It’s (once again) a great day to be a Boston sports fan. The late (and great) Myra H. Kraft must have called in a few favors last night when the New England Patriots squeaked by the Baltimore Ravens for a spot in the forthcoming Super Bowl. Hopefully she also called in a few favors so that they play better in two weeks than how they performed yesterday (my nails are gone). In any case, a new week begins, and hence time to think about enterprise mobility.
One of my favorite members of our (not so) little community posted a very interesting link onto Twitter this morning regarding how Target is looking to stop potential customers from “Showrooming.” The Wall Street Journal describes “showrooming” as
“when shoppers come into a store to see a product in person, only to buy it from a rival online, frequently at a lower price.”
While the article doesn’t make the connection explicitly, I suspect that Target is targeting (all puns intended) the increasing number of shoppers who are showrooming (I call them savvy buyers) and using applications on their smartphones that let them scan a UPC symbol to see if they can find a better price for the product elsewhere. This is a real issue for traditional brick and mortar retailers that will typically have higher prices than their exclusively online competitors due to the “burdens” of having all the costs associated to the physical point of sale.
So what is Target trying to do to prevent showrooming? It’s allegedly asking its suppliers to create separate SKUs that are unique to Target….which means comparison shopping becomes that much more difficult.
This article made me think about two things. First and foremost, I think back to what my uncle told me a few years ago in a 100% non-business related discussion.
My second thought relates to how I have shared my view (ad nauseum) that mobility will impact and be impacted by every facet of the workplace.
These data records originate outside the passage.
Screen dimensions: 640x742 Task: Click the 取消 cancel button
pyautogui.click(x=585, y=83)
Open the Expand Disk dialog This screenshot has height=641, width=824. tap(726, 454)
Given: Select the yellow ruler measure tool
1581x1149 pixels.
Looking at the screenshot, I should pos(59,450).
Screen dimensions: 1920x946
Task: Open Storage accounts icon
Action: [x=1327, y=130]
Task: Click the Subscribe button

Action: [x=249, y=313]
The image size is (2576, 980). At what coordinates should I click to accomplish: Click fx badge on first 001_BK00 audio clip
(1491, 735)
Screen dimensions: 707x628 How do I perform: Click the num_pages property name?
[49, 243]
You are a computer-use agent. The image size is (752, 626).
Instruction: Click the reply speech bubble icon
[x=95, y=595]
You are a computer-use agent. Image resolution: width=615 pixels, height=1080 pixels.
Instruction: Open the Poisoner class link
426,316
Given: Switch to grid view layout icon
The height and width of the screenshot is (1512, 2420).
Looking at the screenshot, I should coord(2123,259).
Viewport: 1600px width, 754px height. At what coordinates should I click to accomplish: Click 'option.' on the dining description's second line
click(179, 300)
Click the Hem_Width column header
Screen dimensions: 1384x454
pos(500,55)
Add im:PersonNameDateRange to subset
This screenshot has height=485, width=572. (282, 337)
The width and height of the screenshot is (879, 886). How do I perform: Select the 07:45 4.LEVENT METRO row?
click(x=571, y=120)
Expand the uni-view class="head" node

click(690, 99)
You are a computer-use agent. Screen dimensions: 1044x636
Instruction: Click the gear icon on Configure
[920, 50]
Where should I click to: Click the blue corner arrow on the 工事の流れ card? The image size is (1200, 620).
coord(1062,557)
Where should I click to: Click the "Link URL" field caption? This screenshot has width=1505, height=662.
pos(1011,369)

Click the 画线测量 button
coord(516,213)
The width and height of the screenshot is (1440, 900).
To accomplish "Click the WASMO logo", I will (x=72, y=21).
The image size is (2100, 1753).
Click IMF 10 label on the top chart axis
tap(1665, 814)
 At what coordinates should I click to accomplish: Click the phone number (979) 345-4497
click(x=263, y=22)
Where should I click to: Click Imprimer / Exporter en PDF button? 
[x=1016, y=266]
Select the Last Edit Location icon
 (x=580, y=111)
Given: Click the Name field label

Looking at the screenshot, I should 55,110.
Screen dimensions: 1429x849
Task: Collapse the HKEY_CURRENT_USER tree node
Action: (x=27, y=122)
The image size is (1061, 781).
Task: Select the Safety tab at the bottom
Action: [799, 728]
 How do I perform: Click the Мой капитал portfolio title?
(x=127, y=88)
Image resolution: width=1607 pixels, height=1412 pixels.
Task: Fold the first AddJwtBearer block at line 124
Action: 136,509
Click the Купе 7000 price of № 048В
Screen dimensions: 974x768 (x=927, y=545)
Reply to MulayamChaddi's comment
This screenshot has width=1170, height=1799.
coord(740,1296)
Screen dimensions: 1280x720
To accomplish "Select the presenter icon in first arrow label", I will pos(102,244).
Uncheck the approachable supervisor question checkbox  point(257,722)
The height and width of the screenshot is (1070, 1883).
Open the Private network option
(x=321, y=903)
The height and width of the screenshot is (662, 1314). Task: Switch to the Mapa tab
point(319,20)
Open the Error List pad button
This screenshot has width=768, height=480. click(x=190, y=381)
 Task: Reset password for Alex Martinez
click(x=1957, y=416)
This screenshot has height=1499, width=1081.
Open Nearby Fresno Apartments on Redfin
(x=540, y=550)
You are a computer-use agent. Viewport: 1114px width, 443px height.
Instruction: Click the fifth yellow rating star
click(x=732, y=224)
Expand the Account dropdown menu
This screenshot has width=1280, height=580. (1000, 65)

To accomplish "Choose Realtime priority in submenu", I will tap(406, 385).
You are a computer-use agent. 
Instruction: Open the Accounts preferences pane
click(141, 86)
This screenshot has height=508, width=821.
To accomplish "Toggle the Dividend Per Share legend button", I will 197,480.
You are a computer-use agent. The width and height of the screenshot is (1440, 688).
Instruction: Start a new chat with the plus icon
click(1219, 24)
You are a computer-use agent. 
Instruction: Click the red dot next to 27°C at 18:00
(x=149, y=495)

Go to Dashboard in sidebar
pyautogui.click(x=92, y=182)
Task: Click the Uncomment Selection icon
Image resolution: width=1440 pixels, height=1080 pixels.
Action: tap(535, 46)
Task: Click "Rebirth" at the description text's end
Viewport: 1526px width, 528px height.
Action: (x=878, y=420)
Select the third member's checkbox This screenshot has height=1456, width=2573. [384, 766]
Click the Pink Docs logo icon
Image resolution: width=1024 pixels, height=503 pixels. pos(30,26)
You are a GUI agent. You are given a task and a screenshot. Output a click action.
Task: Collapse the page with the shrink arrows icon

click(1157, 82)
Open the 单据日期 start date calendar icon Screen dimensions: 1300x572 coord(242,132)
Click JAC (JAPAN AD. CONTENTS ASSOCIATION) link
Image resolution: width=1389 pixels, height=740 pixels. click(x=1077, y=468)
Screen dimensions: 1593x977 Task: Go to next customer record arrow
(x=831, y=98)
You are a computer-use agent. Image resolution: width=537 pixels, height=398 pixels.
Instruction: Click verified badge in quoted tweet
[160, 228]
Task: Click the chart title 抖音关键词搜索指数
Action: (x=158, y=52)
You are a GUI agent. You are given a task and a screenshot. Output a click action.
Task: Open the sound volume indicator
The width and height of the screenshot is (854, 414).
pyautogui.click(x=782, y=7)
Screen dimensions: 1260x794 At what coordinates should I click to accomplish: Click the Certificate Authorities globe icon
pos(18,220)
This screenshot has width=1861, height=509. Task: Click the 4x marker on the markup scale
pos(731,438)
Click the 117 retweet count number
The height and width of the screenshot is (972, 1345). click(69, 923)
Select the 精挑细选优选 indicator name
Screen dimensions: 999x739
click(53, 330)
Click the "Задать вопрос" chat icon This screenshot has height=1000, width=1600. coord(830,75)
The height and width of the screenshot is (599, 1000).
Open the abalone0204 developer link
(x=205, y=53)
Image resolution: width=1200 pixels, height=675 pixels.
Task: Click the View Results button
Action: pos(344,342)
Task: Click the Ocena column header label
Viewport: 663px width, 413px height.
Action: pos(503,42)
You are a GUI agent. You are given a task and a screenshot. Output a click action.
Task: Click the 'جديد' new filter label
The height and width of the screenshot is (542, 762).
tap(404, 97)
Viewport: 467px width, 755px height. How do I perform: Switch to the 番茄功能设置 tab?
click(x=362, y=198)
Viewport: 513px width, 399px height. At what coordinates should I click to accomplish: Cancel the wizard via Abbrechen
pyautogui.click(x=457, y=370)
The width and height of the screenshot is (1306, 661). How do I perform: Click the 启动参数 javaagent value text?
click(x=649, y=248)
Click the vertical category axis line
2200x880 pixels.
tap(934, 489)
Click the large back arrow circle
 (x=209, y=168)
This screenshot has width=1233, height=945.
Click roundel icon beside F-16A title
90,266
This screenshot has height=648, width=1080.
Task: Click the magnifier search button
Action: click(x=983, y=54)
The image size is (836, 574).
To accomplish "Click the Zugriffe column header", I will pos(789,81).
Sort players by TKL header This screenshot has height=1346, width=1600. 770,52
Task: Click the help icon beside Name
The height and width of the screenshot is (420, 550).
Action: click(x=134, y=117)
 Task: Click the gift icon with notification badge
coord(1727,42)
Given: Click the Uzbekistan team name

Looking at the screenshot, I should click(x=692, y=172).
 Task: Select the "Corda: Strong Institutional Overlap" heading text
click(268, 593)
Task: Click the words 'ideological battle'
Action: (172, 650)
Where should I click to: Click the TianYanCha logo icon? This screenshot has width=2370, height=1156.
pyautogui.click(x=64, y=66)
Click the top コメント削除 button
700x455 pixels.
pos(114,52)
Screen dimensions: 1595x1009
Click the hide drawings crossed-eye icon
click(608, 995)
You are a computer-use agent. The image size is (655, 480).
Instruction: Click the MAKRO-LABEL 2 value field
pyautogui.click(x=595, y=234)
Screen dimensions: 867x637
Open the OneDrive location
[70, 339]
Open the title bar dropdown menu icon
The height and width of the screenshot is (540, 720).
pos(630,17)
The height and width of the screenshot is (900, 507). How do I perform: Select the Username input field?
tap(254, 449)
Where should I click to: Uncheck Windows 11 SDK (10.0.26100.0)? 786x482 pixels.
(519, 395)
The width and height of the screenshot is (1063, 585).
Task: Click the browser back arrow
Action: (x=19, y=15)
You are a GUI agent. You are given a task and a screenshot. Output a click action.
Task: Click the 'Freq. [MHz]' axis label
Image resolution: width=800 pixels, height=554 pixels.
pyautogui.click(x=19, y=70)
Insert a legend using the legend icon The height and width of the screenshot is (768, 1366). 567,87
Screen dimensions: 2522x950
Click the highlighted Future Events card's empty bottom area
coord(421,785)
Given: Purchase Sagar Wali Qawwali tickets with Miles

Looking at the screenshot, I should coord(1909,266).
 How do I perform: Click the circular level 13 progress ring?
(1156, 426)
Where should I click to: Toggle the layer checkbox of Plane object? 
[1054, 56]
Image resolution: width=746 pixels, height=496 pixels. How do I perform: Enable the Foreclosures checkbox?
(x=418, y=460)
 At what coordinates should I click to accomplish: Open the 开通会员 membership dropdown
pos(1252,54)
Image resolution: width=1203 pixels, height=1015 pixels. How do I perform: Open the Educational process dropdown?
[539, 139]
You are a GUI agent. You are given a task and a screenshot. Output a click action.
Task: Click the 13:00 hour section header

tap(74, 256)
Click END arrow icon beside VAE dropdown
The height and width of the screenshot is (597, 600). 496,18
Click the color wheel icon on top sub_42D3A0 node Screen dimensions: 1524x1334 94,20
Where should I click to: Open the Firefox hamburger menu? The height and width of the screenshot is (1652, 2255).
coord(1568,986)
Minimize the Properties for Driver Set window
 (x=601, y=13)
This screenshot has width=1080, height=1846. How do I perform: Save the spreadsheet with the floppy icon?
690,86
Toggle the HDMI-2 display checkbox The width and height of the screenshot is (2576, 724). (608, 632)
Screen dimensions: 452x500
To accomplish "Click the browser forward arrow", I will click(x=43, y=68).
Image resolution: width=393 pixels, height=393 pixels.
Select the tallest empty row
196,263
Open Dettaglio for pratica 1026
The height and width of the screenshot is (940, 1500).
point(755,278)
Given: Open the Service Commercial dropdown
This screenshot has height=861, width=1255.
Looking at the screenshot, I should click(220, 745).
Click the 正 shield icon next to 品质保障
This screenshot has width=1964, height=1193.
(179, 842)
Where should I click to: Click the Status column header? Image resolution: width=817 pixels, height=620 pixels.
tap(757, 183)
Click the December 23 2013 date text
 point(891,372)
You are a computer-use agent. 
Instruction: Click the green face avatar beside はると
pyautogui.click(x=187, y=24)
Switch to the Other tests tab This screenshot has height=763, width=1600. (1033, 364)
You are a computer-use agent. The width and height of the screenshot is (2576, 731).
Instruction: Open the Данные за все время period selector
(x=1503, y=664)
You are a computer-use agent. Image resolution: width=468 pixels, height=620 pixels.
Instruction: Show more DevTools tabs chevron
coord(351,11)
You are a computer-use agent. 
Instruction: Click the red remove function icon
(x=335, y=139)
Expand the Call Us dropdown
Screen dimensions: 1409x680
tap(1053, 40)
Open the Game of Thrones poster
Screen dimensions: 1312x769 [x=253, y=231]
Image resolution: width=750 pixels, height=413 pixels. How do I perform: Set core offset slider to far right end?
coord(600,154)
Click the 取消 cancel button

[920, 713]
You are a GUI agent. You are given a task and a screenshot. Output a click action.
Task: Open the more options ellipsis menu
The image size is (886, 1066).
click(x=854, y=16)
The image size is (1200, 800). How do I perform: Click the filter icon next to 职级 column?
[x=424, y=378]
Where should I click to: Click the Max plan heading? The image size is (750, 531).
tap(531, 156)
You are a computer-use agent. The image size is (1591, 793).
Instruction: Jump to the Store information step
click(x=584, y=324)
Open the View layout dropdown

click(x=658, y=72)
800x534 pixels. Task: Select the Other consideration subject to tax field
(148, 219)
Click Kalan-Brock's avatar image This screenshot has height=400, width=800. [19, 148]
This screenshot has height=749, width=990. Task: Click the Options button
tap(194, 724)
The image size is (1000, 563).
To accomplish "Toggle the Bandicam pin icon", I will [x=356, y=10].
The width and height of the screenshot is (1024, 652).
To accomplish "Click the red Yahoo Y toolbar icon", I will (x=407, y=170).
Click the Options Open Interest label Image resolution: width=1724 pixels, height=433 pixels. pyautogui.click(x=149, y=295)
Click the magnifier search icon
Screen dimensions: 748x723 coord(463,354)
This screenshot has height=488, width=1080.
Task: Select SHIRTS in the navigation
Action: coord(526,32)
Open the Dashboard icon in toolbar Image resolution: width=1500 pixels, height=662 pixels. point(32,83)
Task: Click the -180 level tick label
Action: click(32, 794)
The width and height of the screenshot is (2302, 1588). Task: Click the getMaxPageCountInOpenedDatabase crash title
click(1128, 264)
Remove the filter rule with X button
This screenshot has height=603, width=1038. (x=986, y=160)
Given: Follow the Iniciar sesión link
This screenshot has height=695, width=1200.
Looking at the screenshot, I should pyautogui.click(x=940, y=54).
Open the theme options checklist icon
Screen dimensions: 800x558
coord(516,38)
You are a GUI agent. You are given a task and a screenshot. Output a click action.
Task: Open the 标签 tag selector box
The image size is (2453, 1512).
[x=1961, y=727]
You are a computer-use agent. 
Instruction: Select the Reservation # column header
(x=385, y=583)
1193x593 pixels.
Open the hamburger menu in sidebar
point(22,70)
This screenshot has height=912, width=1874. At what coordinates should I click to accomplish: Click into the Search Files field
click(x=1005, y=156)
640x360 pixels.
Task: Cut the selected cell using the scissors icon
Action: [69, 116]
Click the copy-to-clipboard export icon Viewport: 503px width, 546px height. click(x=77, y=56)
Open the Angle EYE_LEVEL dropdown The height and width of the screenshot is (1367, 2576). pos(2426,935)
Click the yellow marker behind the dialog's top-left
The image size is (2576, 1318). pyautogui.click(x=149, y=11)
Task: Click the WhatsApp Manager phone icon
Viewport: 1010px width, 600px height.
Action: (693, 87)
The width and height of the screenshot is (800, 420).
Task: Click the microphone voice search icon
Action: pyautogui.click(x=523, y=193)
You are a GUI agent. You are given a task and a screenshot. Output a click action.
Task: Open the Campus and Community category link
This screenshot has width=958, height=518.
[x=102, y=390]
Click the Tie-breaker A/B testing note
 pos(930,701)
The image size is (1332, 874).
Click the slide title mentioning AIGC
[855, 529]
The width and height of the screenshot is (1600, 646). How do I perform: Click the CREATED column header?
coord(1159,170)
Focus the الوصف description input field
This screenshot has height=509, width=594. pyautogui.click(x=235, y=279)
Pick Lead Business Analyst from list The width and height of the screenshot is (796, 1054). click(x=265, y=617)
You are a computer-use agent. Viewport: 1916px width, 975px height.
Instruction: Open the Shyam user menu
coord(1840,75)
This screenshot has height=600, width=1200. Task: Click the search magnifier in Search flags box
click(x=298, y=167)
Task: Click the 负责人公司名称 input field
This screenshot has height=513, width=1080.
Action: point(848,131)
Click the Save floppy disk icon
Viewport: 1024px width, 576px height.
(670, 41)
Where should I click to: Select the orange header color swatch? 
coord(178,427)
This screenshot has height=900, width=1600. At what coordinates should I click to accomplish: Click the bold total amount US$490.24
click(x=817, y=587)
In this case, sales are being potentially reduced by mobile technologies.
The traditional big corporate mindset is to erect barriers to such situations. It’s analogous to the walled gardens that wireless carriers had created historically to lock in customers….uhmm, I mean to provide “exclusive” content. Look how well that worked out in the long run.
Instead, I think brick and mortar retailers need to adapt to and embrace the mobile trend. No, I don’t think they are going to die tomorrow because of mobile technologies, and yes, I do realize that they are increasingly using more and more mobile technology in their actual stores, but I am still not seeing tremendous adoption of mobile as a B2C channel where the brick and mortar stores can augment their interaction (and sales) with customers via the mobile channel…because, in the end, that’s what it can be.
Sure there will always be someone that can perhaps provide a product for less money, but I am sure many people feel like me that there is still much value in purchasing things in a physical store. Apple would certainly tend to agree with me on that front. Additionally, I may be in the minority here, but when I purchase things that are not CDs, books or the like, I actually prefer to buy them in a store because I can (more) easily return them should I not be satisfied with the purchase.
So back to the mobile opportunity. While Target does have a mobile app for iOS and Android, I feel as if Target could do so many more things with its mobile application. Walgreens’ mobile application for example lets you refill your prescription by scanning your old bottle…and you’ll still go make the pick-up at the store (and hopefully make other purchases). Best Buy lets you make purchases off your mobile…and I can even see the weekly ad (Target does this too), or call the nearest store directly from my app. They are looking for ways to more deeply connect and interact with their customers on their mobile devices. I would suggest they consider taking it one step further by providing mobile exclusive (not web exclusive) deals that can be purchased on the device, and then you decide how you acquire it…meaning whether you pick it up at a store, or have it delivered to you. That’s leveraging mobility.
Now mind you, I’m not suggesting that is the only thing they can do (I am not a retail strategist), but I am suggesting they seek ways to embrace mobility end-to-end as a long term growth strategy, as opposed to fearing its short term impact on sales.